== Given task ==
Please count the lines in the records below that contain the string "text", treating uppercase and lowercase as different, and give only the number.

== Data for the task ==
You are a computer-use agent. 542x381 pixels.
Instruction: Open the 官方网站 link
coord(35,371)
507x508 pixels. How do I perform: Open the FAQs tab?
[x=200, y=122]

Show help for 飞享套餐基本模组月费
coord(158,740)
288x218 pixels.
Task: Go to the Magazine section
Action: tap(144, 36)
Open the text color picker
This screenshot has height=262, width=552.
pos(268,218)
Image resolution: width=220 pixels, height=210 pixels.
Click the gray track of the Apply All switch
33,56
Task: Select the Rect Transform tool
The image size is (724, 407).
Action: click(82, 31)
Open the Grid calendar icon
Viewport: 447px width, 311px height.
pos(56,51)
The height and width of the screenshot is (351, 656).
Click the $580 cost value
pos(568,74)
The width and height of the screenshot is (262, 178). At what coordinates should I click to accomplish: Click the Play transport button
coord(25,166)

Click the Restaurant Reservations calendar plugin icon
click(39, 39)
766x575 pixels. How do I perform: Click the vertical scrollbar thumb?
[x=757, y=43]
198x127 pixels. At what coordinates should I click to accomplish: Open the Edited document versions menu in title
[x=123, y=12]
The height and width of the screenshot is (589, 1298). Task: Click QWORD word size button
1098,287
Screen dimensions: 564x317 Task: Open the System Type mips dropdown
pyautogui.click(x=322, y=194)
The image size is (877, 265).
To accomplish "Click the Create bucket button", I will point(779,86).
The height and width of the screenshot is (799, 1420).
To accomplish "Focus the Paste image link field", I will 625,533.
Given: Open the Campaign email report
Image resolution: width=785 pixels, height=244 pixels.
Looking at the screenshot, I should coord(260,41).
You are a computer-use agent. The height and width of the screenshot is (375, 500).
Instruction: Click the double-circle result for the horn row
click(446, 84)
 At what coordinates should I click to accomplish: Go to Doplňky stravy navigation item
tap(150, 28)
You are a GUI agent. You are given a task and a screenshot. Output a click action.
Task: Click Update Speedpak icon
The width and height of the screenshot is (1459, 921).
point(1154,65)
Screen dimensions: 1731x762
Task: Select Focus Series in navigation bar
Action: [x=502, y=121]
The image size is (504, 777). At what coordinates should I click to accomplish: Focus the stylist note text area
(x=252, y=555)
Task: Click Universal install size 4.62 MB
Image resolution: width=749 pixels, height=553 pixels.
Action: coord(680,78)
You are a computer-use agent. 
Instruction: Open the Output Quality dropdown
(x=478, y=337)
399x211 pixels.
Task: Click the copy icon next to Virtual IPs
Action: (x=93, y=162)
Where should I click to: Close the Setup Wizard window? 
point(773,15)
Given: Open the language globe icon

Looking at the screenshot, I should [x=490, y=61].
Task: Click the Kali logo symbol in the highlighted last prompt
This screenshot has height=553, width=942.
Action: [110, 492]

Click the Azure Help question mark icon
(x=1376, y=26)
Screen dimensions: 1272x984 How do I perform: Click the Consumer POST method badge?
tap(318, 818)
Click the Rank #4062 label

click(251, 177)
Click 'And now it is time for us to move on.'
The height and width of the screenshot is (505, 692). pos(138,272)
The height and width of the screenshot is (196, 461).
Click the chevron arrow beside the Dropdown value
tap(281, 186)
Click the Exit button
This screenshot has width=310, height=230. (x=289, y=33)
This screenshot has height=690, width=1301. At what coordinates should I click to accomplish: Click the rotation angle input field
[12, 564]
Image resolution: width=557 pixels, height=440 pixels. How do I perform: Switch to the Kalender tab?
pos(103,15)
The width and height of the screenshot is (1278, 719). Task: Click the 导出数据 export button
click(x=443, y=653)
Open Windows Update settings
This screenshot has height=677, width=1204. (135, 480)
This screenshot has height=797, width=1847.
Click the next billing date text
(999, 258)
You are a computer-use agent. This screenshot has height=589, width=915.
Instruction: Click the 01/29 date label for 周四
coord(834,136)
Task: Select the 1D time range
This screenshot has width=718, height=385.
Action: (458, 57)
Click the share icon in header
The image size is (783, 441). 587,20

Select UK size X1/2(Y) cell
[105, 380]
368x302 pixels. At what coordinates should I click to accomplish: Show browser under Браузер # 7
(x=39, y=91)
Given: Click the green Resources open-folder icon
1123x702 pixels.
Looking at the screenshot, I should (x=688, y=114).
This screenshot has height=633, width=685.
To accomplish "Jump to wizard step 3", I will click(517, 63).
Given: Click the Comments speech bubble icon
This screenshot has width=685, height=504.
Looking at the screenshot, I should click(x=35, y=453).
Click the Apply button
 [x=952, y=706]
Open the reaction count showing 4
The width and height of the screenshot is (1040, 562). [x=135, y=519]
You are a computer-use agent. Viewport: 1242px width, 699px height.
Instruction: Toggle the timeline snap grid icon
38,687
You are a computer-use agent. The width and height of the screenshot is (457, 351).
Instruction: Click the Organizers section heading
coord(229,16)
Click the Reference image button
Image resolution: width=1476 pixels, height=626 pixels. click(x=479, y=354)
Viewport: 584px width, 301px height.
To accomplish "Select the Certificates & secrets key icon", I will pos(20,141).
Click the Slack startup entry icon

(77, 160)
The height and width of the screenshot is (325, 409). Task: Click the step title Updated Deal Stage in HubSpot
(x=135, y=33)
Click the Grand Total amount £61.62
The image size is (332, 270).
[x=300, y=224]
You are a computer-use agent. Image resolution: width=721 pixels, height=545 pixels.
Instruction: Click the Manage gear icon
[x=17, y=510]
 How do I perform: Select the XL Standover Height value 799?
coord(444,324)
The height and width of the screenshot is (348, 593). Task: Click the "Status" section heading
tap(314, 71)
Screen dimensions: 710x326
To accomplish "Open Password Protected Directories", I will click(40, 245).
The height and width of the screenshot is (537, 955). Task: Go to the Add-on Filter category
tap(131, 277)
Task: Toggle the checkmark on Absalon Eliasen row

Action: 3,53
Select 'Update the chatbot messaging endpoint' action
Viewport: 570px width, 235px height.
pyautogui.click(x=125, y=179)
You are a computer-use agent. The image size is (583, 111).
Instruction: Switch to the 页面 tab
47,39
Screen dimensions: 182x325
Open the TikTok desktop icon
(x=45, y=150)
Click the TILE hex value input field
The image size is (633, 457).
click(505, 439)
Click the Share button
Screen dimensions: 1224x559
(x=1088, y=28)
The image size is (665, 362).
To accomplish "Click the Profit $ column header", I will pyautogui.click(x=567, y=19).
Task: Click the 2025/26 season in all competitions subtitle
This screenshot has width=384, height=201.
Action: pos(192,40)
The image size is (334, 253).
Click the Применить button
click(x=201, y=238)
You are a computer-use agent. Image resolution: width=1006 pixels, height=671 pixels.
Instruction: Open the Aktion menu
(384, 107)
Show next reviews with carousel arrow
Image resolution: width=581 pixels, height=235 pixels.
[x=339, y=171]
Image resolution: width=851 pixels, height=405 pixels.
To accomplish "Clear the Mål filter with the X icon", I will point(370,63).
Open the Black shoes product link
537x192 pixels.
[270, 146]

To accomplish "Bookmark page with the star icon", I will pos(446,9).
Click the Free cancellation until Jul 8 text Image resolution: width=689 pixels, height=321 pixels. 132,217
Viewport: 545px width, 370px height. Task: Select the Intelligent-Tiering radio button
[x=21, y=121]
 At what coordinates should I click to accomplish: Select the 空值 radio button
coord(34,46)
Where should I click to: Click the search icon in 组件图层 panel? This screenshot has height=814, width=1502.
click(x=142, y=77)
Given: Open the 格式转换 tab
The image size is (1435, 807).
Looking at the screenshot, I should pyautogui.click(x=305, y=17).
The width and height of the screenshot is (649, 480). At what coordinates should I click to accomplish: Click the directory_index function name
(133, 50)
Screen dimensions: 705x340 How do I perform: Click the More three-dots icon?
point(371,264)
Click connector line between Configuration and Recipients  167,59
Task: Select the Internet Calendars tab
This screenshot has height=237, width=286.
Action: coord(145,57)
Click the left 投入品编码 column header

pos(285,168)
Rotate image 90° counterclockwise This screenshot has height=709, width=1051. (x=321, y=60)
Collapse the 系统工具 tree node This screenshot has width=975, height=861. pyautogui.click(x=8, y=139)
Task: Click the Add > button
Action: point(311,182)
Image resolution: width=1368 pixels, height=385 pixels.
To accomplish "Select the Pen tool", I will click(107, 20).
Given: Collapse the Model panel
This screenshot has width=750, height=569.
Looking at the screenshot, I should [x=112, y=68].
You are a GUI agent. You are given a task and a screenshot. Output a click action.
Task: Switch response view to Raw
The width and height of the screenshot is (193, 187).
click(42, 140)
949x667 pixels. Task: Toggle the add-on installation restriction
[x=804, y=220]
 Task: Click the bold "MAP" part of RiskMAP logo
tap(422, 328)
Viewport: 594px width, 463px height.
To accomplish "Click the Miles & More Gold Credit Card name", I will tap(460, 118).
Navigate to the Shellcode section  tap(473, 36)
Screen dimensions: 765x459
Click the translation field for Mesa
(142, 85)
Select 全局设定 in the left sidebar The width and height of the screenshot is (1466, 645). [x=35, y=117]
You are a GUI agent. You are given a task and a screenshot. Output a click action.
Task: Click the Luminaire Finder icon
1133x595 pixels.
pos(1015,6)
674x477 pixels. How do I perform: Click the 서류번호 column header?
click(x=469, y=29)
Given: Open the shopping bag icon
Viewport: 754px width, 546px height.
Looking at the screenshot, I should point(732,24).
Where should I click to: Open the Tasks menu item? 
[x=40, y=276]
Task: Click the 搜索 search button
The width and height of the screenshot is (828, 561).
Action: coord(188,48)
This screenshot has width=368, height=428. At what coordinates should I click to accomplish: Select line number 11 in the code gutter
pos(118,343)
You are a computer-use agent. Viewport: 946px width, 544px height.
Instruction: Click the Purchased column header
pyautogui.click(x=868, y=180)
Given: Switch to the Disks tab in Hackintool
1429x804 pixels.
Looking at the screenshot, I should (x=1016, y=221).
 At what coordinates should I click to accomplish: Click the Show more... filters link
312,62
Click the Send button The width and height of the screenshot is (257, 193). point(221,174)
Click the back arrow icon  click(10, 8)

== Solution to the problem ==
4